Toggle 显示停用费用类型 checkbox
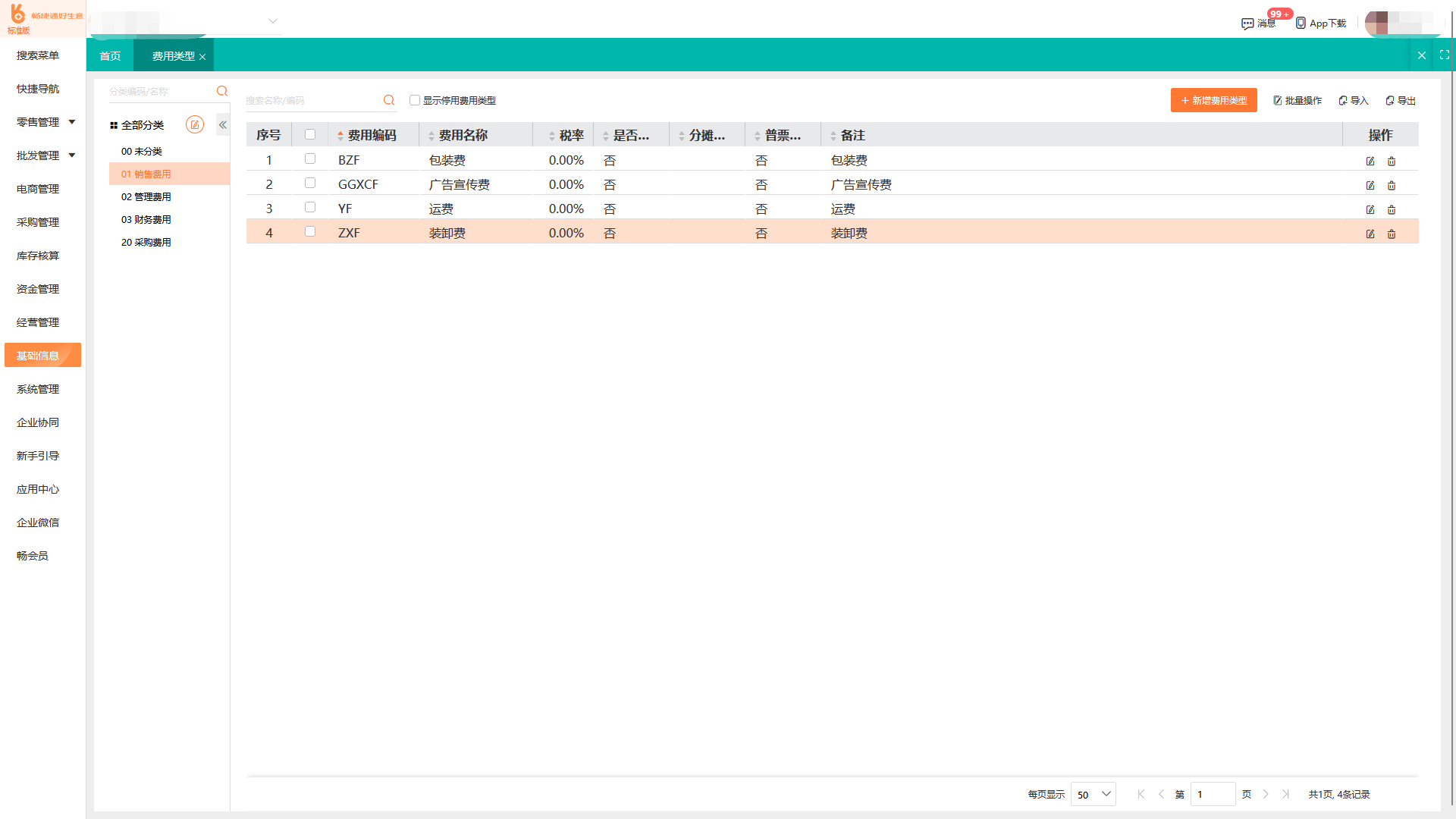Image resolution: width=1456 pixels, height=819 pixels. 414,100
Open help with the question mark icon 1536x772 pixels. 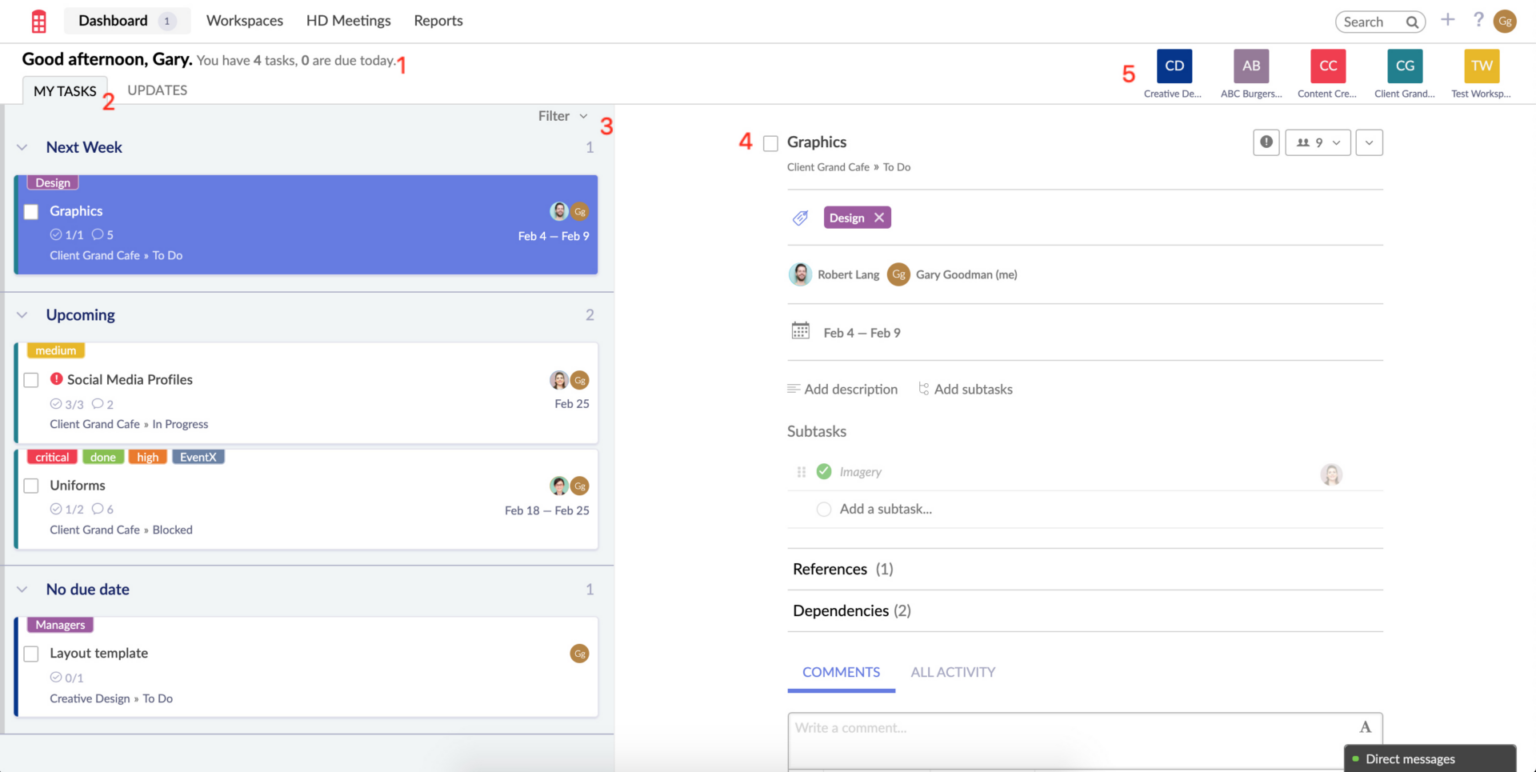(1477, 20)
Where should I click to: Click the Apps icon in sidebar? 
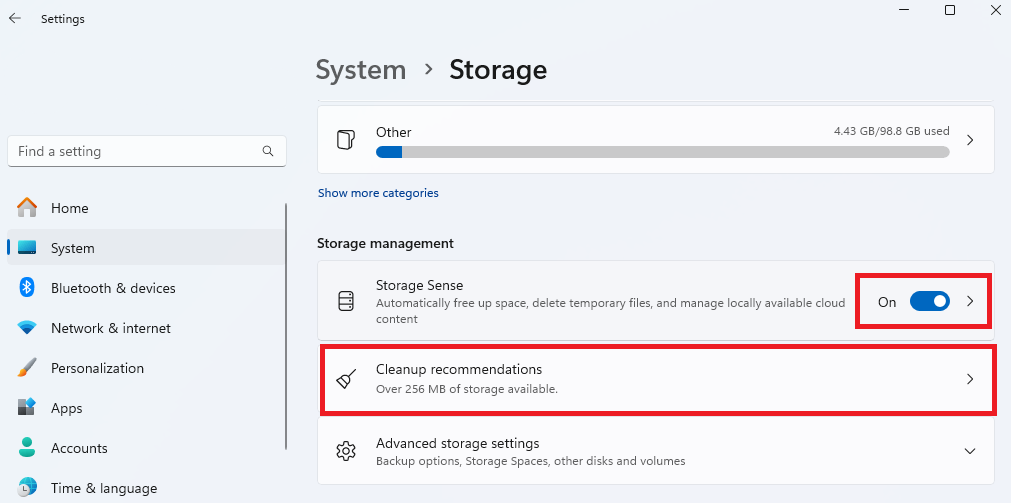[27, 408]
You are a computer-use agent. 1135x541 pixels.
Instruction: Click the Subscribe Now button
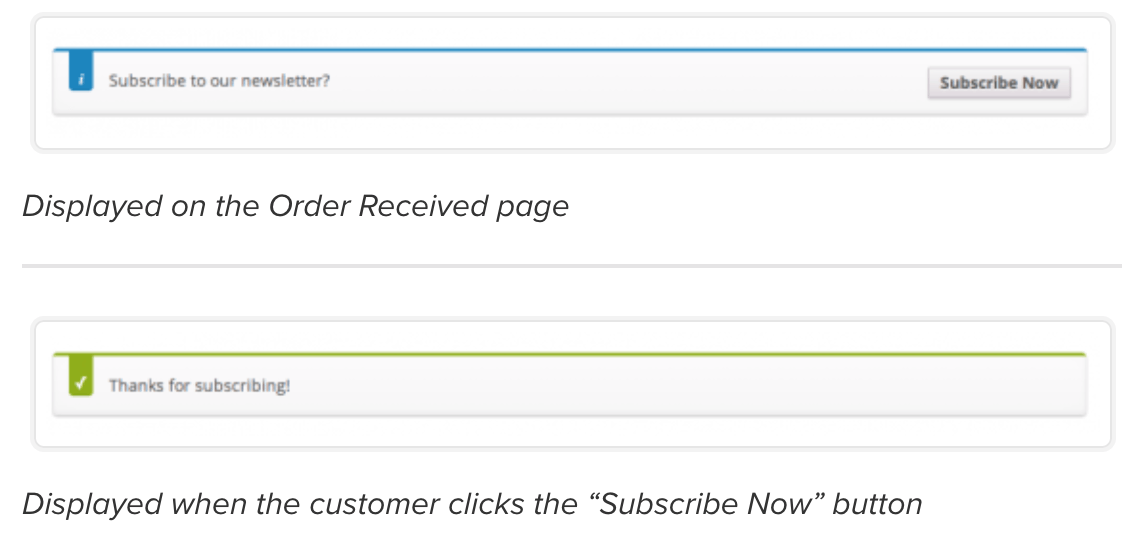(999, 83)
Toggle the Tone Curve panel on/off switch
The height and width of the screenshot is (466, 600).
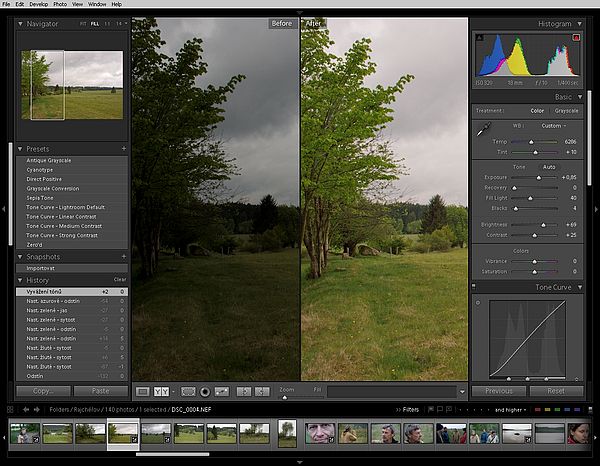coord(474,287)
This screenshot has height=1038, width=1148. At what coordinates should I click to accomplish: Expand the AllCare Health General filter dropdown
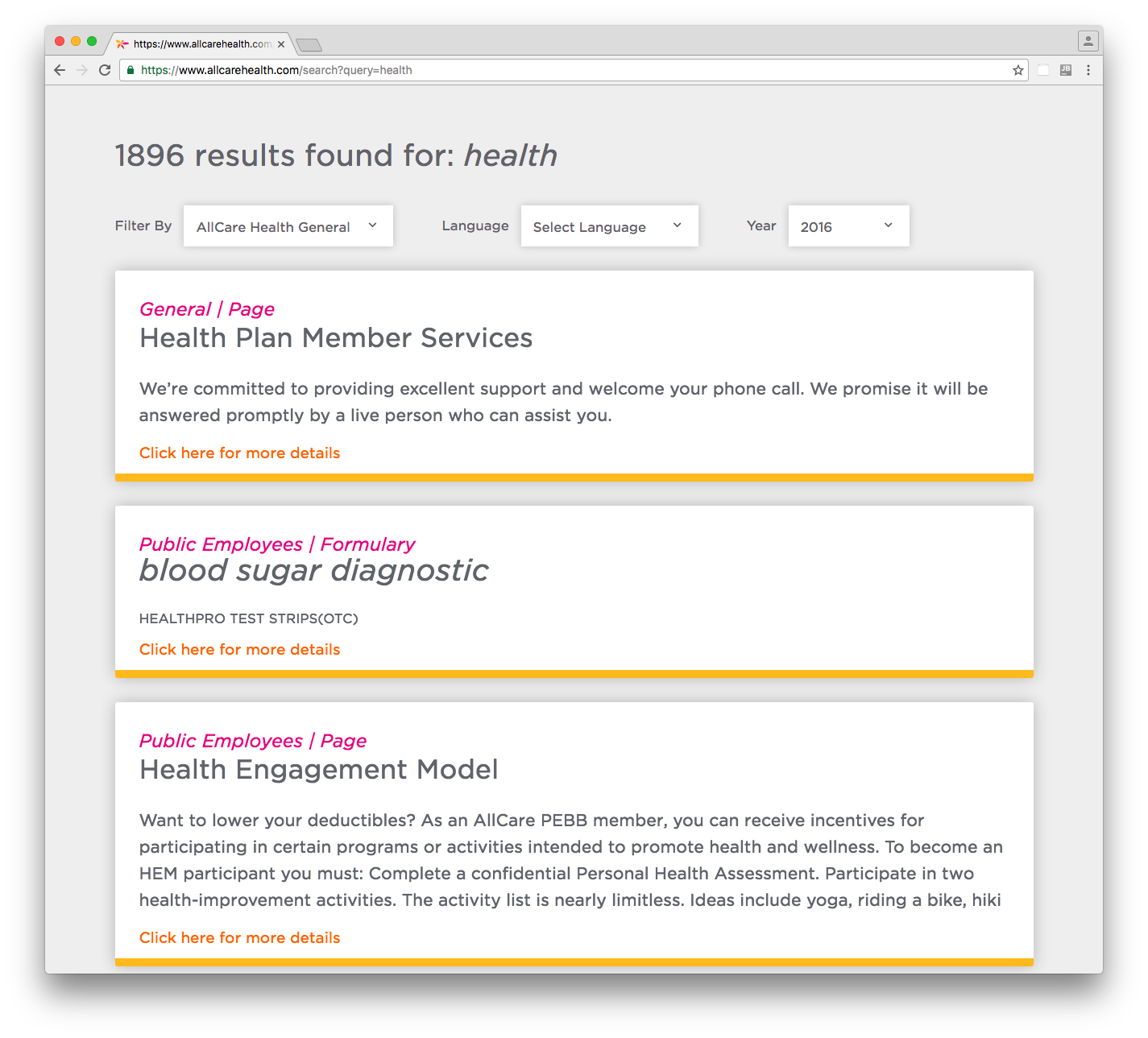pyautogui.click(x=288, y=226)
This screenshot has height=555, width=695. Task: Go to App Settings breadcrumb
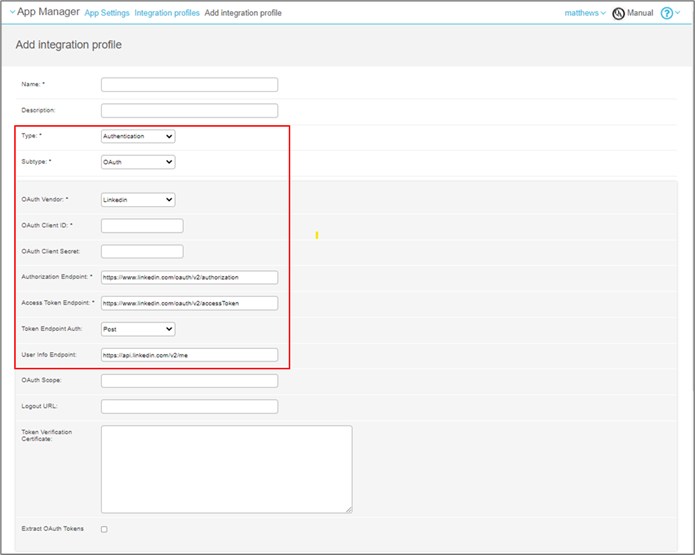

= Exercise instructions =
Swap "screenshot" for "screen capture" in the lines that begin at the one containing "Where should I" and continue through the end of the records, leaving everything else unchanged. Give only those lines and leave out the pictures.

= Task answer =
Where should I click to: Click the Apps icon in sidebar? 
[27, 408]
You are a computer-use agent. 1135x541 pixels.
Instruction: Click the Subscribe Now button
(999, 83)
Toggle the Tone Curve panel on/off switch
The height and width of the screen capture is (466, 600).
coord(474,287)
This screen capture has height=1038, width=1148. At what coordinates should I click to accomplish: Expand the AllCare Health General filter dropdown
pyautogui.click(x=288, y=226)
This screen capture has height=555, width=695. Task: Go to App Settings breadcrumb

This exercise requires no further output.